Stata The Stata listserver
[Date Prev][Date Next][Thread Prev][Thread Next][Date index][Thread index]

st: RE: Re: how to extract numeric part of a string


From   "Nick Cox" <n.j.cox@durham.ac.uk>
To   <statalist@hsphsun2.harvard.edu>
Subject   st: RE: Re: how to extract numeric part of a string
Date   Tue, 17 Dec 2002 12:02:44 -0000

Dale Plummer

> > If I have a string variable, is there a way to extract
> > only the number component?
> >
> > Examples:
> >
> > Var_source        Var_target
> > Abc123             123
> > Dog34              34
> > 1209               1209
> > cat                 .

Scott Merryman

> A brute force method you can use the destring command with the
ignore option.
> However, you have to specify all the characters to be ignored.  E.g.

> . list

>          var1
>  1.    abc123
>  2.    ab1234
>  3.     abcd1
>  4.    a12345
>  5.    142332

> . destring var1 , gen(new) i(a b c d )
> var1: characters a b c d removed; new generated as long

> . list

>          var1         new
>  1.    abc123         123
>  2.    ab1234        1234
>  3.     abcd1           1
>  4.    a12345       12345
>  5.    142332      142332

Michael Blasnik

> I have needed this function and include below a small ado
> that does this
> (although you could grab just the loop and type it
> interactively instead):
>
> program define extrnum
> version 7
> syntax varlist(max=1) , gen(str)
> local maxlen: type `varlist'
> local maxlen=substr("`maxlen'",4,.)
> tempvar work
> qui gen str1 `work'=""
> forvalues i=1/`maxlen' {
>  qui replace `work'=`work'+substr(`varlist',`i',1) if
> real(substr(`varlist',`i',1)<.
> }
> gen `gen'=real(`work')
> end
>
> *Warning: you should check to make sure that email doesn't
> split the long
> line in the forvalues loop (there should be just a single
> command in the
> loop).
>
> for your example, the syntax would be:
>
> extrnum Var_source, gen(Var_target)
>
> You should be aware that this will simply pull together all
> numbers in the
> variable of interest, regardless of any intervening
> characters, so 12test34
> would become 1234.  Also, it will not extract negative
> signs, so all results
> will be positive.

Two tactics
===========

The replies from Scott and Michael illustrate
the two basic tactics here, to omit characters
you don't want and to select characters you
do want.

-destring-
==========

The "official Stata" answer to this problem would
certainly include a mention of -destring-.
I suppose that -destring- is optimistic
in assuming that at most you have a few
problematic characters which you can spell out
to -ignore()-.

-egen, sieve()-
===============

On the unofficial side, the package -egenmore-
from SSC includes this function, which I think
owes something to a question offlist from Gerald
Wright:

sieve(strvar) , { keep(classes) | char(chars) | omit(chars) }
selects characters from strvar according to a specified criterion
and generates a new string variable containing only those characters.
This may be done in three ways. First, characters are classified using
the keywords alphabetic (any of a-z or A-Z), numeric (any of 0-9),
space or other. keep() specifies one or more of those classes:
keywords may be abbreviated by as little as one letter. Thus keep(a n)
selects alphabetic and numeric characters and omits spaces and other
characters. Note that keywords must be separated by spaces.
Alternatively,
char() specifies each character to be selected or omit() specifies
each
character to be omitted. Thus char(0123456789.) selects numeric
characters and the stop (presumably as decimal point); omit(" ")
strips
spaces and omit(`"""') strips double quotes. (Stata 7 required.)

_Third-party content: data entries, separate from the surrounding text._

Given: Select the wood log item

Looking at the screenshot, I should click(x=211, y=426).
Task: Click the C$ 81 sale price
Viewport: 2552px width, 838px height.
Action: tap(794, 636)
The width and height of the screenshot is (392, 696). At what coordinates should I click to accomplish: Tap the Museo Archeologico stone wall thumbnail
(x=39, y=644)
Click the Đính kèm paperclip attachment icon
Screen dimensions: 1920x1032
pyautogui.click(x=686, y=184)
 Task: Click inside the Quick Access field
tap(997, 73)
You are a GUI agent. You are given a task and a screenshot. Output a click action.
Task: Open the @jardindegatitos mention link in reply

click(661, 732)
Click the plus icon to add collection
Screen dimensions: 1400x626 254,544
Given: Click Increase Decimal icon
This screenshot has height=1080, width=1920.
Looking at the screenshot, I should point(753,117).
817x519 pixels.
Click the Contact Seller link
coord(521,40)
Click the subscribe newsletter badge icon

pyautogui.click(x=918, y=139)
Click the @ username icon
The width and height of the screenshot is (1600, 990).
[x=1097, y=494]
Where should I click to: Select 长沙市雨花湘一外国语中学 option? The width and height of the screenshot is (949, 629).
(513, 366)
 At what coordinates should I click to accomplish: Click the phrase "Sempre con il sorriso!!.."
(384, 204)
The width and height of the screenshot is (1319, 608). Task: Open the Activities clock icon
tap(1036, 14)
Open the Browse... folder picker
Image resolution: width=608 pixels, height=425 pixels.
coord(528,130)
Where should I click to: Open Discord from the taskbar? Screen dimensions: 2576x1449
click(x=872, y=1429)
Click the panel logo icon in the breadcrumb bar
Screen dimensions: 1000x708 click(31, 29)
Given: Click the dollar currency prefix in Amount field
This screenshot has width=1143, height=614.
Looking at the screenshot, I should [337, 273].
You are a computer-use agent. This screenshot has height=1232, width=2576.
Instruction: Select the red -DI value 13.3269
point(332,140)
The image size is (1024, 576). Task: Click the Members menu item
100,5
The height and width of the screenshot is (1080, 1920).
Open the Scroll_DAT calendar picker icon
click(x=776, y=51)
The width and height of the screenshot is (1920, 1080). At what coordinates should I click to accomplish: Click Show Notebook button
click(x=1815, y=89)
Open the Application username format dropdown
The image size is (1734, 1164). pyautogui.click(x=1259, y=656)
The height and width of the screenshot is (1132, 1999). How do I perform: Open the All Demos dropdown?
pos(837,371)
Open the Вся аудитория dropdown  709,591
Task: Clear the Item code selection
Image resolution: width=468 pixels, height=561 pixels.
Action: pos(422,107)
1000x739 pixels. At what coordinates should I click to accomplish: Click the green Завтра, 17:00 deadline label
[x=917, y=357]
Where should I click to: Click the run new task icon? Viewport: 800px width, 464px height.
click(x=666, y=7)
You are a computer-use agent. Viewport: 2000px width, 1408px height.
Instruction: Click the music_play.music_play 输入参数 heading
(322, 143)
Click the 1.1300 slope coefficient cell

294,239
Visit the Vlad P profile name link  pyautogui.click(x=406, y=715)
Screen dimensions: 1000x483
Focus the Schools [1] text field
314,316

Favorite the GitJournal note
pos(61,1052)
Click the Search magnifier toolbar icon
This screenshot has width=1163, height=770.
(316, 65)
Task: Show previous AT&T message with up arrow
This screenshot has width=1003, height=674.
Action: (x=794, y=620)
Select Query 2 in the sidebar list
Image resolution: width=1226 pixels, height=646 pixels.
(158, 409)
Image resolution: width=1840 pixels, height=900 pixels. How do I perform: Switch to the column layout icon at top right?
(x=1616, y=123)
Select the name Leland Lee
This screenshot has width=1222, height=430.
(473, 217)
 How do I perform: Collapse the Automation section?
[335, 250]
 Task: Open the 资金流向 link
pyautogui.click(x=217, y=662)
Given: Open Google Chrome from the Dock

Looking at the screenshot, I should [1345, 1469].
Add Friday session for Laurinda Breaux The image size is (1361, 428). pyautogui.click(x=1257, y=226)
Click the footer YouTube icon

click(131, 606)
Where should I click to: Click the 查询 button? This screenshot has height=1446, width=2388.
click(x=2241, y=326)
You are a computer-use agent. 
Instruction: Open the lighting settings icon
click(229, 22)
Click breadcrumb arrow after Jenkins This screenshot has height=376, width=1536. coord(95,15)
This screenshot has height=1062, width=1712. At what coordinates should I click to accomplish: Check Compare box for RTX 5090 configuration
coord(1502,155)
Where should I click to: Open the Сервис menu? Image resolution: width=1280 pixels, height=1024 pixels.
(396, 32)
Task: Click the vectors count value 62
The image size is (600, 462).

Note that some users may want to regard "," as
a numeric character. Although not mentioned
in the extract from the help just given, the negative
sign could and in some cases should be specified
explicitly; alternatively

egen newvar = sieve(strvar), omit(a)

may suffice in some applications.

More generally, I will mention that -egenmore- includes
several functions for working with strings.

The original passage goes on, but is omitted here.